Au cours des essais de prévention primaire, l’aspirine a augmenté le risque annuel de saignements extracrâniens majeurs de 0, 07% à 0, 10%, soit une augmentation absolue d’environ 0, 03% et une augmentation relative de 54% (RR: 1, 54, IC 95%: 1, 30 à 1, 82). Ceci était principalement dû à une augmentation des saignements non fatals.
L'aspirine a également augmenté le risque de saignements extracrâniens majeurs lors des essais de prévention secondaire (RR 2, 69, IC 95% 1, 25 à 5, 76). Cependant, les saignements ayant été rares dans les essais de prévention secondaire (seulement 29 cas), le résultat regroupé peut ne pas avoir été très fiable.
Quelles interprétations les chercheurs ont-ils tirées de ces résultats?
Les chercheurs concluent que la valeur globale de l'aspirine est incertaine chez les personnes qui n'ont jamais souffert d'une maladie vasculaire antérieure car les avantages d'une réduction des événements vasculaires doivent être mis en balance avec une augmentation des saignements majeurs.
Ils affirment que leurs résultats pourraient aider à prendre des décisions individualisées appropriées quant à l’utilisation d’une aspirine par une personne et que leurs résultats «ne semblent pas justifier des directives générales préconisant l’usage systématique de l’aspirine chez tous les individus apparemment en bonne santé dont le risque coronarien est modéré». maladie cardiaque ».
Qu'est-ce que le NHS Knowledge Service fait de cette étude?
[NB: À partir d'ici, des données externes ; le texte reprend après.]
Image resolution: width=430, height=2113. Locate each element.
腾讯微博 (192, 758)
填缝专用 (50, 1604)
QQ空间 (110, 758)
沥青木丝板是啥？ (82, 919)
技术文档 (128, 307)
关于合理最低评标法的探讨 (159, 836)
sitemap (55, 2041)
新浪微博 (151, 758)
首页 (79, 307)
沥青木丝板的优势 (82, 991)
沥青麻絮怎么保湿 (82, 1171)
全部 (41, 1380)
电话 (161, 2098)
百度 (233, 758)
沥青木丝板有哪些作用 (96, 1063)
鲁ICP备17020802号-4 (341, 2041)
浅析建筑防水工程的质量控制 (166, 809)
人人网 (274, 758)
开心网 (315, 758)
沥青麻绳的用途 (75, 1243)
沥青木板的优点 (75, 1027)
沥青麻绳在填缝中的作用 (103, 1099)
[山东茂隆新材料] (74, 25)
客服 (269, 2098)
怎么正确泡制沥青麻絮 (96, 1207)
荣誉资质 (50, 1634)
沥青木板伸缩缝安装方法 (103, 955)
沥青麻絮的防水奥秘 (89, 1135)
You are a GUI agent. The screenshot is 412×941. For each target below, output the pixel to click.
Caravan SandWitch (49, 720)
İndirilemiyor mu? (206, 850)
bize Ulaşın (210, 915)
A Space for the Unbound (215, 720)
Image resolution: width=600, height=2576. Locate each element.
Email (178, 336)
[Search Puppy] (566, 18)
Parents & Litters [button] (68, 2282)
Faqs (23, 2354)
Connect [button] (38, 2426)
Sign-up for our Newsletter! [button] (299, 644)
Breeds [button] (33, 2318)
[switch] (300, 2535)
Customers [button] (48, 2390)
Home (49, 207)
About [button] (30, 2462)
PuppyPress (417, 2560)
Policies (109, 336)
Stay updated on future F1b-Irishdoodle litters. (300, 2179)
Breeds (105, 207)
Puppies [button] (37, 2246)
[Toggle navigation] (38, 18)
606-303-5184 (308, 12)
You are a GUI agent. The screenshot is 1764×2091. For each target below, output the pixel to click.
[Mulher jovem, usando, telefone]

La mise en commun d'une très grande quantité de données a montré que, pour les personnes atteintes d'une maladie vasculaire antérieure, les risques associés à l'utilisation de l'aspirine semblent être compensés par les avantages, mais que ce n'est pas nécessairement le cas pour les personnes ne souffrant pas de maladie vasculaire.
L'un des points forts de cette étude est d'avoir accès à des données sur des patients individuels, ce qui a permis aux auteurs d'examiner les effets des caractéristiques des individus, tels que leur âge, leur sexe et leur indice de masse corporelle. Cela aide les chercheurs à déterminer s’il existe des sous-groupes spécifiques qui pourraient bénéficier plus que d’autres. Ceci est important, car les sous-groupes analysés incluent les hommes de plus de 65 ans et ceux présentant un risque de maladie coronarienne supérieur à 10% sur cinq ans. Ces groupes présentent un risque élevé de crises cardiaques futures et un risque légèrement plus élevé d'hémorragies majeures avec de l'aspirine. Ces résultats peuvent aider à informer le patient sur son jugement quant à l'opportunité de prendre de l'aspirine ou non.
Les auteurs suggèrent qu’il existe peut-être encore un sous-groupe de personnes sans maladie vasculaire qui présente un bénéfice global substantiel avec l’aspirine, par exemple les diabétiques. Ils rapportent que deux essais plus importants recrutent des diabétiques pour étudier cette possibilité plus avant. Ils affirment également que d'autres essais sont en cours chez des personnes sans risque de maladie coronarienne présentant un risque modéré à élevé de maladie coronarienne, un groupe qui était bien représenté dans les essais menés jusqu'à présent.
Ces résultats susciteront sans aucun doute de nouvelles discussions sur l'opportunité d'une utilisation généralisée de l'aspirine chez les personnes ne souffrant pas de maladie vasculaire et sur l'existence éventuelle de sous-groupes de personnes pouvant en bénéficier.